Exercise objective: From the records below, transcribe exactly the lines that begin at the line with "Given: Click the Add query button" and end at the line with "Click the right", both included.

Given information:

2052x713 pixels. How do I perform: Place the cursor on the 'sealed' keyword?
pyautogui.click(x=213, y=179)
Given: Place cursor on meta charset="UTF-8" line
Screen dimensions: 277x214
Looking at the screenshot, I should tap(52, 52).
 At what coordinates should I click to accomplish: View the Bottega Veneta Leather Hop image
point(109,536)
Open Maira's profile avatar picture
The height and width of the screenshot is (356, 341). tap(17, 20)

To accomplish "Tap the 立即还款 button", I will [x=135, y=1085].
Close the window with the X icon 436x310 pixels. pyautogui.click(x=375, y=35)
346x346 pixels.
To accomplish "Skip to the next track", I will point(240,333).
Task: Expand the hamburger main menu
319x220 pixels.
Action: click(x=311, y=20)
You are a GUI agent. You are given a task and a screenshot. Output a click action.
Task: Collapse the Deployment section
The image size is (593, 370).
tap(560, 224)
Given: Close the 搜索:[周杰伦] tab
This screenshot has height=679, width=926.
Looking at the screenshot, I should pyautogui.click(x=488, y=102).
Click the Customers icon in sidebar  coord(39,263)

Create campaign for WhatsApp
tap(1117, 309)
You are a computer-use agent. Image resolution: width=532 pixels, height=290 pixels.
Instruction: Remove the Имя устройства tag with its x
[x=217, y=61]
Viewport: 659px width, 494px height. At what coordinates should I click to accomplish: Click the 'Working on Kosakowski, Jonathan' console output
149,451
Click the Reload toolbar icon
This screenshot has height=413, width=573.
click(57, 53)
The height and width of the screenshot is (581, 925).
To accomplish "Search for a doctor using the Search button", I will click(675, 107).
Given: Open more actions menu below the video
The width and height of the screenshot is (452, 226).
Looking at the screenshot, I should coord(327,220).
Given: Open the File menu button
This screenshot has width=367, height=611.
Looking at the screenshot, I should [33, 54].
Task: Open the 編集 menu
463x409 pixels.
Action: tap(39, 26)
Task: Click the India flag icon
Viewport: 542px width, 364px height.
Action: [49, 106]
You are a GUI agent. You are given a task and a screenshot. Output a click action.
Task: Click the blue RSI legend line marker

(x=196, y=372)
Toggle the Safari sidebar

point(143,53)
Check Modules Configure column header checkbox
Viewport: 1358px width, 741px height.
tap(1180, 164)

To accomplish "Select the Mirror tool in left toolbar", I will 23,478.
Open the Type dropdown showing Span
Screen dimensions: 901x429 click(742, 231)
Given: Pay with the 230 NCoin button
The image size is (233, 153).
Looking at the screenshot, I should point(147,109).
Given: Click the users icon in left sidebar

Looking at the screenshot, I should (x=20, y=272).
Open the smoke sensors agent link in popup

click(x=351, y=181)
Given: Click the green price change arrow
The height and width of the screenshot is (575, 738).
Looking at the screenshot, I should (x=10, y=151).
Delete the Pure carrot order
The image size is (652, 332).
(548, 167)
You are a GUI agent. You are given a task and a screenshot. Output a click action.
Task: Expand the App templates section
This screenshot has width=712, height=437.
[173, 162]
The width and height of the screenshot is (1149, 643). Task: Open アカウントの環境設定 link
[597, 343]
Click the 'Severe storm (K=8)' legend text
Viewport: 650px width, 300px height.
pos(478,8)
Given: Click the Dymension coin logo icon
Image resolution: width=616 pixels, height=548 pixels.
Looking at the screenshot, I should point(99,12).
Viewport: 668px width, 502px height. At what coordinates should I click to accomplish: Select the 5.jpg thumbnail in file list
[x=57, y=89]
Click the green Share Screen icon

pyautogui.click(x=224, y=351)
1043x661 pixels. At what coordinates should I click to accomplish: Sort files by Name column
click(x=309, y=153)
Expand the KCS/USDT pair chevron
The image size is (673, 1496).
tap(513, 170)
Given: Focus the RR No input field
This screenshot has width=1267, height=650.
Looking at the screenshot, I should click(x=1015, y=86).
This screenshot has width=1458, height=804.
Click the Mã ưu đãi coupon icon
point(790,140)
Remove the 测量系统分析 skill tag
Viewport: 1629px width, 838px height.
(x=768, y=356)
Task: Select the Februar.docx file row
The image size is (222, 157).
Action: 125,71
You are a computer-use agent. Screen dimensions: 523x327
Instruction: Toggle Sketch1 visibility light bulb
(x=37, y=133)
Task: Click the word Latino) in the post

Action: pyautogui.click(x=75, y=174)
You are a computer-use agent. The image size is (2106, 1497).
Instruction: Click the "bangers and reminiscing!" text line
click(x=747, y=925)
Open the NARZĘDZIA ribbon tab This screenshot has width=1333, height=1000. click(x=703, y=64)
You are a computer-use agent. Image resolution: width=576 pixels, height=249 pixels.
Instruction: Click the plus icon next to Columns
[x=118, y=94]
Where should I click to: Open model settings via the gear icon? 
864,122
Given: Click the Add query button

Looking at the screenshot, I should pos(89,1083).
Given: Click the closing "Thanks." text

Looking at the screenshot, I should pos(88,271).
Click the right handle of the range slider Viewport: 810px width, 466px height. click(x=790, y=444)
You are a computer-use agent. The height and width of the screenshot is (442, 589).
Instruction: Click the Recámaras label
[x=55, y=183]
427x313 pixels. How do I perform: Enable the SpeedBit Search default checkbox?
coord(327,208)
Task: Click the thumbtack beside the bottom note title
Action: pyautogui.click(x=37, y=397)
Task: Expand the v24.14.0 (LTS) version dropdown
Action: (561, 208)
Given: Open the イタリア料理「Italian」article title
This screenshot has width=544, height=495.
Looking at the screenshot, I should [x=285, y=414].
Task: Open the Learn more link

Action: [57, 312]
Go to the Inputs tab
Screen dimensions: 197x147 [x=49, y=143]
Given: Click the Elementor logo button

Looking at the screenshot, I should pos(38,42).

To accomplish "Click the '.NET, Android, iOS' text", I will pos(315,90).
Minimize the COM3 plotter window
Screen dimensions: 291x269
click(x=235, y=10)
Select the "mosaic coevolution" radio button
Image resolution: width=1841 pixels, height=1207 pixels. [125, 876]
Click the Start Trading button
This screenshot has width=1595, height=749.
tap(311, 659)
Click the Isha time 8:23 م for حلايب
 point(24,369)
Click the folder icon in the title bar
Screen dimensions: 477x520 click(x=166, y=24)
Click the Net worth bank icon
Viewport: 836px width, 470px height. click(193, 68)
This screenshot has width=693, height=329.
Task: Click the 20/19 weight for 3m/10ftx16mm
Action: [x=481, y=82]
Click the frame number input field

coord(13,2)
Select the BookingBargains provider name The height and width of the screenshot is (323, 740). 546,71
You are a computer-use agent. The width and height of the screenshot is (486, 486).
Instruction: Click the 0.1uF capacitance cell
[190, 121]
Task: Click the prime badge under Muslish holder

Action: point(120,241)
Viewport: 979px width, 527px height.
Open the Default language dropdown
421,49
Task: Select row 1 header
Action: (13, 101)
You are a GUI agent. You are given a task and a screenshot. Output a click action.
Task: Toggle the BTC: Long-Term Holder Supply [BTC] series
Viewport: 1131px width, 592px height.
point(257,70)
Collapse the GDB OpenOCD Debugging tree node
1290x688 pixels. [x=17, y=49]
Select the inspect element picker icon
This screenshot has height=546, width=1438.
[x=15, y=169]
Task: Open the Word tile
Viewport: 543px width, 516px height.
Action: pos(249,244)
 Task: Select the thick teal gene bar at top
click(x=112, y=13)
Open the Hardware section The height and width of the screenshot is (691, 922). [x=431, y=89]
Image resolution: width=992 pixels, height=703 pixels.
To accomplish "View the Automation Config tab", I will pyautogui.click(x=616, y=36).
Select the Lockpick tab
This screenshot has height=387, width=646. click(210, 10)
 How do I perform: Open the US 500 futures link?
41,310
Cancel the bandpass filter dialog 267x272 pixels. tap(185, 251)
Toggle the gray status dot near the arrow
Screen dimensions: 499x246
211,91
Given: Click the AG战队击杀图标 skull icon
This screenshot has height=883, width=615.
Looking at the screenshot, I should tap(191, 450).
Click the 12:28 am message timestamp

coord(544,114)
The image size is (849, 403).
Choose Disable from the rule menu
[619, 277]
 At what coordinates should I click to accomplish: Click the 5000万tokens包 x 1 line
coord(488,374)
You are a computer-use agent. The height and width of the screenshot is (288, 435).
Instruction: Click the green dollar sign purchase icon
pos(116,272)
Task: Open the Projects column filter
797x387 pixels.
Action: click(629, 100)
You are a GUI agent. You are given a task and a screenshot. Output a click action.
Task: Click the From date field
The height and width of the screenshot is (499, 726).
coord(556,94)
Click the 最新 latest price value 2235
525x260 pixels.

Answer box:
Given: Click the Add query button

Looking at the screenshot, I should pos(89,1083).
Given: Click the closing "Thanks." text

Looking at the screenshot, I should pos(88,271).
Click the right handle of the range slider Viewport: 810px width, 466px height. click(x=790, y=444)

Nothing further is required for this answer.